═════ AVAILABLE DATA ═════
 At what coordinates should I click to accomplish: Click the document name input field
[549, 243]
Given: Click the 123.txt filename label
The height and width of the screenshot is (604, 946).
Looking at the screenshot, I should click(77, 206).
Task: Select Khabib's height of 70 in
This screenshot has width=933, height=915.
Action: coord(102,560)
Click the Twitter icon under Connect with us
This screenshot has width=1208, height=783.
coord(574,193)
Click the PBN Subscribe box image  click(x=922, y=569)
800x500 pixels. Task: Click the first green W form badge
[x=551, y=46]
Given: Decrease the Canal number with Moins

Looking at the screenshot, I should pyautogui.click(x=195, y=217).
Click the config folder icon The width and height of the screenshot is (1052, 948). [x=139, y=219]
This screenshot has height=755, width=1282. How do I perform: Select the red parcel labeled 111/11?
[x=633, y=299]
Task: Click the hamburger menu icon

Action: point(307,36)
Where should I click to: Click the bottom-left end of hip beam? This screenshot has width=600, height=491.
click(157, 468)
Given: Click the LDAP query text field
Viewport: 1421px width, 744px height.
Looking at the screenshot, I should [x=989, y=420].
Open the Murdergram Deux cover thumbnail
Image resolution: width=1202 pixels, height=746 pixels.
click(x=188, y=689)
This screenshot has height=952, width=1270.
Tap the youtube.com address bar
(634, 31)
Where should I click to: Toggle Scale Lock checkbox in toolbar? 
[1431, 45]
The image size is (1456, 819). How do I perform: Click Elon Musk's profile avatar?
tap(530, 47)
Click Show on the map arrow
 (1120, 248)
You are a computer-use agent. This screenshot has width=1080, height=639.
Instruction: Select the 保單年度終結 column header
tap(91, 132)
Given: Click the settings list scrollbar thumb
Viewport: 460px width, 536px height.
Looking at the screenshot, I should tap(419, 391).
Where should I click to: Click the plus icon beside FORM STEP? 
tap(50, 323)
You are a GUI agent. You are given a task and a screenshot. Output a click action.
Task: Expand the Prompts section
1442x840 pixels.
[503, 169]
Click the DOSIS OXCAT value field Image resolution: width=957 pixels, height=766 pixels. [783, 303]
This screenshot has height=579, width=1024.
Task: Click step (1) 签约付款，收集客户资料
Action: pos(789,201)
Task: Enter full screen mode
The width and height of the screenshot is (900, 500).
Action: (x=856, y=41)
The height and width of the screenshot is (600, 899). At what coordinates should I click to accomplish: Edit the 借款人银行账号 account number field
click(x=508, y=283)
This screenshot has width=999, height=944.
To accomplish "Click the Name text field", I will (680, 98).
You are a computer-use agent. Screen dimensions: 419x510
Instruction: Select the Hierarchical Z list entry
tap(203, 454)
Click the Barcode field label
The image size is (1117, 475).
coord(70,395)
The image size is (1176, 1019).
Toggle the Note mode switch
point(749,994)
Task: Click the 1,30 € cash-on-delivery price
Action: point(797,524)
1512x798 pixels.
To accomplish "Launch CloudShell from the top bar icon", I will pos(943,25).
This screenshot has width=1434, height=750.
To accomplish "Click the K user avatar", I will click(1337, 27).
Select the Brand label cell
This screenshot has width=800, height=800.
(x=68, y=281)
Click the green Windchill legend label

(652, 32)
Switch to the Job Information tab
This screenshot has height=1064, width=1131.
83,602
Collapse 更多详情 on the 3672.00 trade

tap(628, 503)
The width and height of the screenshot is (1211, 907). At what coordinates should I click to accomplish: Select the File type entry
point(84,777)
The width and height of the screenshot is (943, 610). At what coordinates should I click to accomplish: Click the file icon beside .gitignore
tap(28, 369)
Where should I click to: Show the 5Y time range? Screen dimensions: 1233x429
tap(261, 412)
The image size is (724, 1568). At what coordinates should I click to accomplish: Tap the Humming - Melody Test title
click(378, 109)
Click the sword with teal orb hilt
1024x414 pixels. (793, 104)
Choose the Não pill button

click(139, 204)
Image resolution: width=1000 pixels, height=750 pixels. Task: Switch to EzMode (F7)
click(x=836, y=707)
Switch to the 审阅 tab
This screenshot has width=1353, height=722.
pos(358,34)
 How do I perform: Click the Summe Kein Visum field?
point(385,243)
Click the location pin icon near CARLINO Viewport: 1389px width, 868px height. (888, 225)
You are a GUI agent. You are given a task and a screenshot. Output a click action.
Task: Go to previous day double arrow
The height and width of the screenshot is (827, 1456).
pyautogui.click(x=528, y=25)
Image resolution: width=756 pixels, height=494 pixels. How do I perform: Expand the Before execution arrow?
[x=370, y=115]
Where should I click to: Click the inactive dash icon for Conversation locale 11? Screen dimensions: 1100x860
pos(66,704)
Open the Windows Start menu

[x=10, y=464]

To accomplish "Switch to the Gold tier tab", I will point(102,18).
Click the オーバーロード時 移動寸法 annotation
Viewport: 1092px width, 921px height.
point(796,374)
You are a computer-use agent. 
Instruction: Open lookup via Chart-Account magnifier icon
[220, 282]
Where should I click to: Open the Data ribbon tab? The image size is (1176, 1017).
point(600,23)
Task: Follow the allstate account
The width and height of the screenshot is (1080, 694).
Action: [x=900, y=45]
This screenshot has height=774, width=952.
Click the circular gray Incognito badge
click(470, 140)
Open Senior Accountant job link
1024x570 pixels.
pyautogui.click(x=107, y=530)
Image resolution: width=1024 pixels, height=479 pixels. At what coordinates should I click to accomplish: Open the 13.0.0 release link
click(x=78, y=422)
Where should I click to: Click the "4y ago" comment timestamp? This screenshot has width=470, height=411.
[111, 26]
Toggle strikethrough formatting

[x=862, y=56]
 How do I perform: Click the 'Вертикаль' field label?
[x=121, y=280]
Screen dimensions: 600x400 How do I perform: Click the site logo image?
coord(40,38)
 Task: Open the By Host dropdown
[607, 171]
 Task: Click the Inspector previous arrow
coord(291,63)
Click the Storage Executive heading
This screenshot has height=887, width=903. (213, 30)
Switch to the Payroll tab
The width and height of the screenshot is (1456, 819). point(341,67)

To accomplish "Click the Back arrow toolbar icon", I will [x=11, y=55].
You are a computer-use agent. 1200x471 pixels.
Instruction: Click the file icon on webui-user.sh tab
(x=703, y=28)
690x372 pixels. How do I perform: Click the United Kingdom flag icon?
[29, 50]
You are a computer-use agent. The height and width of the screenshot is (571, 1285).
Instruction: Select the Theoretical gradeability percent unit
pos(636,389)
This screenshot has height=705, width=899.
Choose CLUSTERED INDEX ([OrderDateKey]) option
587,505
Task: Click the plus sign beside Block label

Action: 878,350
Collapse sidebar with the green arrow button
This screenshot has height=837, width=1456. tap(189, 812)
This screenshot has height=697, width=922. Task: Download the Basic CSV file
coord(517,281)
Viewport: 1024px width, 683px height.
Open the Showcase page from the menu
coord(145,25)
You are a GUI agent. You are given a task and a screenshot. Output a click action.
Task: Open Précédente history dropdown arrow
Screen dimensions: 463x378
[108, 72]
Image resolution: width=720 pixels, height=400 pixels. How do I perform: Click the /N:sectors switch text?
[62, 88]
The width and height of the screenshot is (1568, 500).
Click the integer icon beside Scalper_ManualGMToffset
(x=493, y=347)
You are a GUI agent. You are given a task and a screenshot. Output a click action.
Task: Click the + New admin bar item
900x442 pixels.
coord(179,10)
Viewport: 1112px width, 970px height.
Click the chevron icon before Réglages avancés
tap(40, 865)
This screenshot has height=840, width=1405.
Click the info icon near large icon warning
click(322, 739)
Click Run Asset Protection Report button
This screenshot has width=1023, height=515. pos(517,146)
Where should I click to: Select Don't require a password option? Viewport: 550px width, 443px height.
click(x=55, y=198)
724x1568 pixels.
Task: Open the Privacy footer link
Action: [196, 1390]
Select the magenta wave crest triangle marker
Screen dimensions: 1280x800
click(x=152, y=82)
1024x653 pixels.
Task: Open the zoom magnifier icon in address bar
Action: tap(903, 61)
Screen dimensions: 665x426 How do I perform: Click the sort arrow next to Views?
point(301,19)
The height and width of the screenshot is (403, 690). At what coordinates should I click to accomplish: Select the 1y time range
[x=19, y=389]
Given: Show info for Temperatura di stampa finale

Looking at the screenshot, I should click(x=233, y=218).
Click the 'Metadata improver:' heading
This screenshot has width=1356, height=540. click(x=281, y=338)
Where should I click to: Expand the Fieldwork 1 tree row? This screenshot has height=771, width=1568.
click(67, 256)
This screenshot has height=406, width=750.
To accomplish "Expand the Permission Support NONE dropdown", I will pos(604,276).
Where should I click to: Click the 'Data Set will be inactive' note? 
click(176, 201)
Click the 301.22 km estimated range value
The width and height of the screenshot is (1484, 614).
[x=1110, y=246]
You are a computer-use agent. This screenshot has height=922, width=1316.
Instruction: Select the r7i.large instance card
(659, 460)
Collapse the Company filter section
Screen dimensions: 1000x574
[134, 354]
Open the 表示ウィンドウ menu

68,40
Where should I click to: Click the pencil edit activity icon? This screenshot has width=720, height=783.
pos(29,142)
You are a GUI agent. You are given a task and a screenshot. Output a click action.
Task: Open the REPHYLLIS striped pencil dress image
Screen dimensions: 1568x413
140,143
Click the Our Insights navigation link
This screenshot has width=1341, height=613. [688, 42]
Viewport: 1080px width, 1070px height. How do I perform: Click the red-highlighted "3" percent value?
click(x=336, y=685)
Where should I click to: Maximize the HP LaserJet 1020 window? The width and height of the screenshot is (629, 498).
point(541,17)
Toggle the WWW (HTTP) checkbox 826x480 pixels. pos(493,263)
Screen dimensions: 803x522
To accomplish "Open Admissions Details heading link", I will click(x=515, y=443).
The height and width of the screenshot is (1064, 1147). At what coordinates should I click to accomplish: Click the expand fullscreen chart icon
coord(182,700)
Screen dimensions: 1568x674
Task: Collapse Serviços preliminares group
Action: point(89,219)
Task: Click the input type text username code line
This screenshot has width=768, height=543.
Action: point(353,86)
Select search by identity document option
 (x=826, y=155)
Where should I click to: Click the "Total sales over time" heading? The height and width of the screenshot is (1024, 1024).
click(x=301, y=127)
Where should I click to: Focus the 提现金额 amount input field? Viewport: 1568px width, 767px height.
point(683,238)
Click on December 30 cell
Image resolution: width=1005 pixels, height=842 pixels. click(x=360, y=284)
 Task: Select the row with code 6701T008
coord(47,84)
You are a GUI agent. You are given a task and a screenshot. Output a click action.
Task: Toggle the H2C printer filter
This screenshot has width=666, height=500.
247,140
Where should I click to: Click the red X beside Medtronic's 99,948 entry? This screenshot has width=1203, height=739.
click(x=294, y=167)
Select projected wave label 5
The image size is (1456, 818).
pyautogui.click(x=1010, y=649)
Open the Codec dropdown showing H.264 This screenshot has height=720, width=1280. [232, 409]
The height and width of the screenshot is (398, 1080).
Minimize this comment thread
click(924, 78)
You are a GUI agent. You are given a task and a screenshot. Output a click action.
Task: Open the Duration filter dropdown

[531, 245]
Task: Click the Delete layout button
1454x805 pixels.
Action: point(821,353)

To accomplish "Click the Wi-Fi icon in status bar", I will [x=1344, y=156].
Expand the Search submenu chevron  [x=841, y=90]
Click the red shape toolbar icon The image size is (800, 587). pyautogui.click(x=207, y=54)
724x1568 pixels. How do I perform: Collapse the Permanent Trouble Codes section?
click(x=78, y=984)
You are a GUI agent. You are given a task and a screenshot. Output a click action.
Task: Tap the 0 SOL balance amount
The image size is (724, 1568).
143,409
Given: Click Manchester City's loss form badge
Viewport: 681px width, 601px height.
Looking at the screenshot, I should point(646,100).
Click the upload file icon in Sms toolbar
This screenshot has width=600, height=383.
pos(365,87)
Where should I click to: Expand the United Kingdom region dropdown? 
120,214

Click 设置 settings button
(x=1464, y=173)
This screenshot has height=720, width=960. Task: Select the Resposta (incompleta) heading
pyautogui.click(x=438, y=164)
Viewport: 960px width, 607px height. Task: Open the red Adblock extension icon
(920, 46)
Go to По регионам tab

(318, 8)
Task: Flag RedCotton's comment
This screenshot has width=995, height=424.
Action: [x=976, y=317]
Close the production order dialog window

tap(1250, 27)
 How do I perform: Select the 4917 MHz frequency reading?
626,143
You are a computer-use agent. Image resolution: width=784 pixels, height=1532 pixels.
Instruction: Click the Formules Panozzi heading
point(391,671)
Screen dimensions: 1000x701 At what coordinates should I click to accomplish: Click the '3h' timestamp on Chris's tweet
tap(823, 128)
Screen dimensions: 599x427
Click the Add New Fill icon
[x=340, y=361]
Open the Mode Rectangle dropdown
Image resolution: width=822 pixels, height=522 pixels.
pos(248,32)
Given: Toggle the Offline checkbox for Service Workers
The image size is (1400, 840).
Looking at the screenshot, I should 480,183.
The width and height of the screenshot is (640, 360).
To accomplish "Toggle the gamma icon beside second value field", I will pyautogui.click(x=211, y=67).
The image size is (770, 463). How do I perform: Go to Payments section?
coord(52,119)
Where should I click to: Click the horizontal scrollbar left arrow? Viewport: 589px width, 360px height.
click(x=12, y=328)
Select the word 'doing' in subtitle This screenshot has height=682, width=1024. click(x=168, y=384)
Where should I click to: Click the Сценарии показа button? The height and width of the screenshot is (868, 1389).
═════
• [TASK GOAL]
All lines above from the line with "Task: Click the plus sign beside Block label" through the line with "Task: Open Précédente history dropdown arrow", both included, are to be set down exactly, with nothing else.

• [OUTPUT BELOW]
Task: Click the plus sign beside Block label

Action: 878,350
Collapse sidebar with the green arrow button
This screenshot has height=837, width=1456. tap(189, 812)
This screenshot has height=697, width=922. Task: Download the Basic CSV file
coord(517,281)
Viewport: 1024px width, 683px height.
Open the Showcase page from the menu
coord(145,25)
You are a GUI agent. You are given a task and a screenshot. Output a click action.
Task: Open Précédente history dropdown arrow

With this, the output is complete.